Below are some records; quote exactly the lines from the one that contains "Instruction: Click the 'Follow" through the one that contains "The width and height of the screenshot is (959, 361).", inclusive, and no others.

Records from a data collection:
· · · · ·

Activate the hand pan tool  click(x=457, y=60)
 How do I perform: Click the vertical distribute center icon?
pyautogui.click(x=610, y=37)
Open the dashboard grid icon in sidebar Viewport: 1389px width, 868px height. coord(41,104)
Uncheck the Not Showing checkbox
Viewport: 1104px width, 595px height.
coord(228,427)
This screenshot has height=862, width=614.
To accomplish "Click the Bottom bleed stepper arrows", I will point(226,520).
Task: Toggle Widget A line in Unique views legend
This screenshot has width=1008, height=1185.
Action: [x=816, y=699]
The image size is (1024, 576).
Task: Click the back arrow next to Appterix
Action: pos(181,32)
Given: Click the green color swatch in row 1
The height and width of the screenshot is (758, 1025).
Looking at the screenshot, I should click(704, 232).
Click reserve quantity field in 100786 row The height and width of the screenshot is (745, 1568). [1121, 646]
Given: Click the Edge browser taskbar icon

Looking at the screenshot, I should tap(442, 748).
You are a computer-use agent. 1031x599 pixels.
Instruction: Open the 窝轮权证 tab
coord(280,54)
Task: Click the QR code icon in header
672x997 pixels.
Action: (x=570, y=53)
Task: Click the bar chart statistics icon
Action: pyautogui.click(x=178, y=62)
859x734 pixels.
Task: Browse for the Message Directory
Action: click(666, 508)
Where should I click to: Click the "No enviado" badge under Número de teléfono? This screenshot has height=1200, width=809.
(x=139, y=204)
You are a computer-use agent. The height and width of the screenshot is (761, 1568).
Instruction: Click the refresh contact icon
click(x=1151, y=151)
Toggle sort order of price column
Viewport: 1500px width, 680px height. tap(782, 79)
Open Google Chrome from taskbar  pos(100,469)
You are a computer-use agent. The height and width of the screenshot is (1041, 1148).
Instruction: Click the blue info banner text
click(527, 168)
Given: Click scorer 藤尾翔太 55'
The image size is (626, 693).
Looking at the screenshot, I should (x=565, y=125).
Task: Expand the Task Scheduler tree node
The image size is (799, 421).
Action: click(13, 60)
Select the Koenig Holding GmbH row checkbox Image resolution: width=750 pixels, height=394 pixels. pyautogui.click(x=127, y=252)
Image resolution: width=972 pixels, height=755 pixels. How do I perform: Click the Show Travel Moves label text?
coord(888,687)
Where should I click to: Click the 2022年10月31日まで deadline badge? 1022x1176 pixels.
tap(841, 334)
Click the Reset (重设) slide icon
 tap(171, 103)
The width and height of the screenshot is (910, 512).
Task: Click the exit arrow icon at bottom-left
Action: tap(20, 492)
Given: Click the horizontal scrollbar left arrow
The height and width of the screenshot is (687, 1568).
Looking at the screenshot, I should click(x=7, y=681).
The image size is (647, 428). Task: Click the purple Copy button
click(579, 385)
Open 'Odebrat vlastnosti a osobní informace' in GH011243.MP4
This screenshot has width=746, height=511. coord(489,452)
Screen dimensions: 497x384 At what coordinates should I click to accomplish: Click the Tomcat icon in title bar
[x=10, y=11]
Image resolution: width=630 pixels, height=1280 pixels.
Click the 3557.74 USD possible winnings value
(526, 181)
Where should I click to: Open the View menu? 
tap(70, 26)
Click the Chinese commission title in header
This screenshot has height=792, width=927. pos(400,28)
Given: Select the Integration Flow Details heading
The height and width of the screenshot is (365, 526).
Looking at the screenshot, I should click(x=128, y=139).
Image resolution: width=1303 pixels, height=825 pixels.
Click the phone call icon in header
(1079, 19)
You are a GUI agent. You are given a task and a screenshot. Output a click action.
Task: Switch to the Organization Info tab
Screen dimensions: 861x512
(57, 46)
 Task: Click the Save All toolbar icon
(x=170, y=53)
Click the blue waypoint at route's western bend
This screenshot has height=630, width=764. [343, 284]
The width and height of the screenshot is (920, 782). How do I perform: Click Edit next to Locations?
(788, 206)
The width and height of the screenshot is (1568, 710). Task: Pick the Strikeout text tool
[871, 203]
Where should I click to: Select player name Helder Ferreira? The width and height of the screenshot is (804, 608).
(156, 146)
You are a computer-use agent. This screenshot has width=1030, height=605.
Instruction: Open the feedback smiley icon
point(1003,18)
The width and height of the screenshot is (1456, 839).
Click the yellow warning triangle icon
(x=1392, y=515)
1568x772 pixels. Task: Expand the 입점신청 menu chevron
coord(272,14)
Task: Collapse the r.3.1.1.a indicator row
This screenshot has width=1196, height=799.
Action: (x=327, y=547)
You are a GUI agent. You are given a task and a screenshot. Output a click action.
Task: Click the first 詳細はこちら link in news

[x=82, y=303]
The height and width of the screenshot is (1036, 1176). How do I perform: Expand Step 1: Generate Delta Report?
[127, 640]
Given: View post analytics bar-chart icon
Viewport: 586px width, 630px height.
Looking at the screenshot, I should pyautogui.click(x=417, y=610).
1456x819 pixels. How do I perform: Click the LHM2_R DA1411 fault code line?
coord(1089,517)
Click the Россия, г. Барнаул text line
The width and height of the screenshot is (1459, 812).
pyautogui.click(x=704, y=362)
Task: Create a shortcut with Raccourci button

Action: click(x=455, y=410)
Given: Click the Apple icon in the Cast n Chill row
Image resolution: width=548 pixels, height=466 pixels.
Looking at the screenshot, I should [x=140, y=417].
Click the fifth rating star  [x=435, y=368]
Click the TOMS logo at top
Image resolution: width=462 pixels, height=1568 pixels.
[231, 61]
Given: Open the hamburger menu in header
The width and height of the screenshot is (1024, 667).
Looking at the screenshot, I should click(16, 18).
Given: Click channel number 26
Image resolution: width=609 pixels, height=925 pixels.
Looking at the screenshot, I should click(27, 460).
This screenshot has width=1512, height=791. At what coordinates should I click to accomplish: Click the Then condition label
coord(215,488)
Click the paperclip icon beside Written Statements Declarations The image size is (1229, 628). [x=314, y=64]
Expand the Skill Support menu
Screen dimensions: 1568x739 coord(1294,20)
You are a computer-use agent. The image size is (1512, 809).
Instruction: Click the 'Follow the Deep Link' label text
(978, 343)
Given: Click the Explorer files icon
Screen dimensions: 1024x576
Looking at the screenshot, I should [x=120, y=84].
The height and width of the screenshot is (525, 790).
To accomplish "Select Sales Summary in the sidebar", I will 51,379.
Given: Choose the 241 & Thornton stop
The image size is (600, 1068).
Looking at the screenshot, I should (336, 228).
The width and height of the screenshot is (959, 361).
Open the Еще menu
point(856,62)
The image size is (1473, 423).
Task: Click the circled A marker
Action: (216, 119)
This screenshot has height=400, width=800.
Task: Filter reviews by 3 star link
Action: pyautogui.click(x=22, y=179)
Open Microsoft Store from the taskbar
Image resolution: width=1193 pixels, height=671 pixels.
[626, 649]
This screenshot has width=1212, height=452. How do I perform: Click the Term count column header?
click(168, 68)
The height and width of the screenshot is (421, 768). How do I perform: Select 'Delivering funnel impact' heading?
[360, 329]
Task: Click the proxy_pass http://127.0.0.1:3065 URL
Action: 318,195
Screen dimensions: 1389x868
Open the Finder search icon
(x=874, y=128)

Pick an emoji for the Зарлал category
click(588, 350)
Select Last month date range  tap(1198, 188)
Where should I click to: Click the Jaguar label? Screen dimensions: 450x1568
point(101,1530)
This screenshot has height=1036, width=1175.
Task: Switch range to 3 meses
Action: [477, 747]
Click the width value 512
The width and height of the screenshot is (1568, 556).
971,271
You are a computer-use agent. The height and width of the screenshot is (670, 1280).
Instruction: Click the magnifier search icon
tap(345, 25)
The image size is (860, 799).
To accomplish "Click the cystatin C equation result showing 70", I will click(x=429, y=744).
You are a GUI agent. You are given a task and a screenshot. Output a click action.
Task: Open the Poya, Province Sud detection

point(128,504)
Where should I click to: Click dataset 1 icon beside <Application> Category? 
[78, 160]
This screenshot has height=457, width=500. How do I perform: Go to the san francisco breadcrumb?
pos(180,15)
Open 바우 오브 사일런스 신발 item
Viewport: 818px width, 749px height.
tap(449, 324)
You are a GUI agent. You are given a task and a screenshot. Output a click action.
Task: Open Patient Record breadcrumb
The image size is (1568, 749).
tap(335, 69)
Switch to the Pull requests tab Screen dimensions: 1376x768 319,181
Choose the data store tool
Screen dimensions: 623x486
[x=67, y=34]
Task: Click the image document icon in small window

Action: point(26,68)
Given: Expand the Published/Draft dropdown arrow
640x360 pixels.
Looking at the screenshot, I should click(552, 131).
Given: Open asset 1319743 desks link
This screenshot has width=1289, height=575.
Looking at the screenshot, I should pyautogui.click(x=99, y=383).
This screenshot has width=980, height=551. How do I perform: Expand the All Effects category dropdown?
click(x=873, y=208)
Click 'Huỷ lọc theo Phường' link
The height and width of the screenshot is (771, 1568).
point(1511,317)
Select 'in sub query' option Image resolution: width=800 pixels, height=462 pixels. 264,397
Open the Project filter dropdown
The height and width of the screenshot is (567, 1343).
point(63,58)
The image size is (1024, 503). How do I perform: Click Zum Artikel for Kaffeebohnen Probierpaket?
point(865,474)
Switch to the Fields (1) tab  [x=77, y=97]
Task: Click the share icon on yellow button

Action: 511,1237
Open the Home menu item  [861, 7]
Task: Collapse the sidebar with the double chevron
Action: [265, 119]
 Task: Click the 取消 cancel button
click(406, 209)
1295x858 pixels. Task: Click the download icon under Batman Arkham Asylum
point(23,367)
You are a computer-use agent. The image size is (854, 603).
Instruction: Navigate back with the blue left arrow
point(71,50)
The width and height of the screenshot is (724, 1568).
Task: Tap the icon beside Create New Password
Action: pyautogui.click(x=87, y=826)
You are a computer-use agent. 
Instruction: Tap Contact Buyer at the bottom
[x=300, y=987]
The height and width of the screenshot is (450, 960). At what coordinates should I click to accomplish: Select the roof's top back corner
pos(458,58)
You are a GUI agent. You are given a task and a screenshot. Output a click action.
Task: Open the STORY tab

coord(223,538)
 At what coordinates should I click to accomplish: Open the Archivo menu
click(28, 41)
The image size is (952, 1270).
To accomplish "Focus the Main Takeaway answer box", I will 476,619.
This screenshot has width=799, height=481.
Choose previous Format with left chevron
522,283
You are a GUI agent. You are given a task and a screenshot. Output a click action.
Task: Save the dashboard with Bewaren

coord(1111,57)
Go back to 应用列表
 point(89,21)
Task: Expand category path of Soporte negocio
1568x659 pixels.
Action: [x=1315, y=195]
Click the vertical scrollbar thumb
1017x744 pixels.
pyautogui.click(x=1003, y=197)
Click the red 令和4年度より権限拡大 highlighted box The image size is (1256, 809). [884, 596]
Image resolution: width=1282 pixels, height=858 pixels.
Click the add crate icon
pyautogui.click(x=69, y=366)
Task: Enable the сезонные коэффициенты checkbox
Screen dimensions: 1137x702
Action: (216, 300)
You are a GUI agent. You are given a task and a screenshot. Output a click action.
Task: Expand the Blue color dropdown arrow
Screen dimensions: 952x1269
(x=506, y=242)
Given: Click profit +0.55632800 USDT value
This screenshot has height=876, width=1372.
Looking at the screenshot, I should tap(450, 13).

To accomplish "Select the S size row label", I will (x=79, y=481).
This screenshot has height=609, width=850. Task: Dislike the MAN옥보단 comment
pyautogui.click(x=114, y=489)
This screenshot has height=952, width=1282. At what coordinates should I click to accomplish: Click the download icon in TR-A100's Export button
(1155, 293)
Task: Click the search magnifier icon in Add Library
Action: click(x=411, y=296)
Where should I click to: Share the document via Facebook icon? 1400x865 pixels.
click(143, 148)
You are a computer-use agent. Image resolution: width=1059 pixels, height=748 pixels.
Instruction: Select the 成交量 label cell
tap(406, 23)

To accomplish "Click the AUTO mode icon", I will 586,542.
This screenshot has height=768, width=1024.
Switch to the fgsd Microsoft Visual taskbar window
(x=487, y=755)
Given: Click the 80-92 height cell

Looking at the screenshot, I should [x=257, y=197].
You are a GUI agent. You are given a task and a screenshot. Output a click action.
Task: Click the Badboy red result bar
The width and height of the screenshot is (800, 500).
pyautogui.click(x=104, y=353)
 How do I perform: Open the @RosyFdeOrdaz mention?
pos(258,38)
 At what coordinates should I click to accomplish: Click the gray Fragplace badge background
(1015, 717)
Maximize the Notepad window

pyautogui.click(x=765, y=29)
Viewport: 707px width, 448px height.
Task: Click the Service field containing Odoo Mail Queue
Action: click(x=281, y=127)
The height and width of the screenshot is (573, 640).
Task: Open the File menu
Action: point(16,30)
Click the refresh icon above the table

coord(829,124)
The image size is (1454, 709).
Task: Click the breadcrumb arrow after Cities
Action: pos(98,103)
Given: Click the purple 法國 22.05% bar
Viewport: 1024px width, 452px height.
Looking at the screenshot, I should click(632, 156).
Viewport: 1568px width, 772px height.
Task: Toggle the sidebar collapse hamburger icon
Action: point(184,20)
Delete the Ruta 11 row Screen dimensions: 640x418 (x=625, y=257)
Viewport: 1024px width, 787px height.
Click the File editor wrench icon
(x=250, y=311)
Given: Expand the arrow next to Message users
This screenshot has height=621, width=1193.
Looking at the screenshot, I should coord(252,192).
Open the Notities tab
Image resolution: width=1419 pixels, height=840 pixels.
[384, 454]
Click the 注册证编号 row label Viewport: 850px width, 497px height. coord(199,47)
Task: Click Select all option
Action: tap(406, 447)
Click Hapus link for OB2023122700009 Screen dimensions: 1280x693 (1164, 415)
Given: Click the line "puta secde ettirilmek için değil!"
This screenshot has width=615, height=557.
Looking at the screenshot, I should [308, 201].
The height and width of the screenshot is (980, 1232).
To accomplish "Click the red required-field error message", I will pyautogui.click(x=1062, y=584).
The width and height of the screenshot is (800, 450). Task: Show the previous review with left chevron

· · · · ·

> _FINISHED EXERCISE_:
Instruction: Click the 'Follow the Deep Link' label text
(978, 343)
Given: Click the Explorer files icon
Screen dimensions: 1024x576
Looking at the screenshot, I should [x=120, y=84].
The height and width of the screenshot is (525, 790).
To accomplish "Select Sales Summary in the sidebar", I will 51,379.
Given: Choose the 241 & Thornton stop
The image size is (600, 1068).
Looking at the screenshot, I should (336, 228).
The width and height of the screenshot is (959, 361).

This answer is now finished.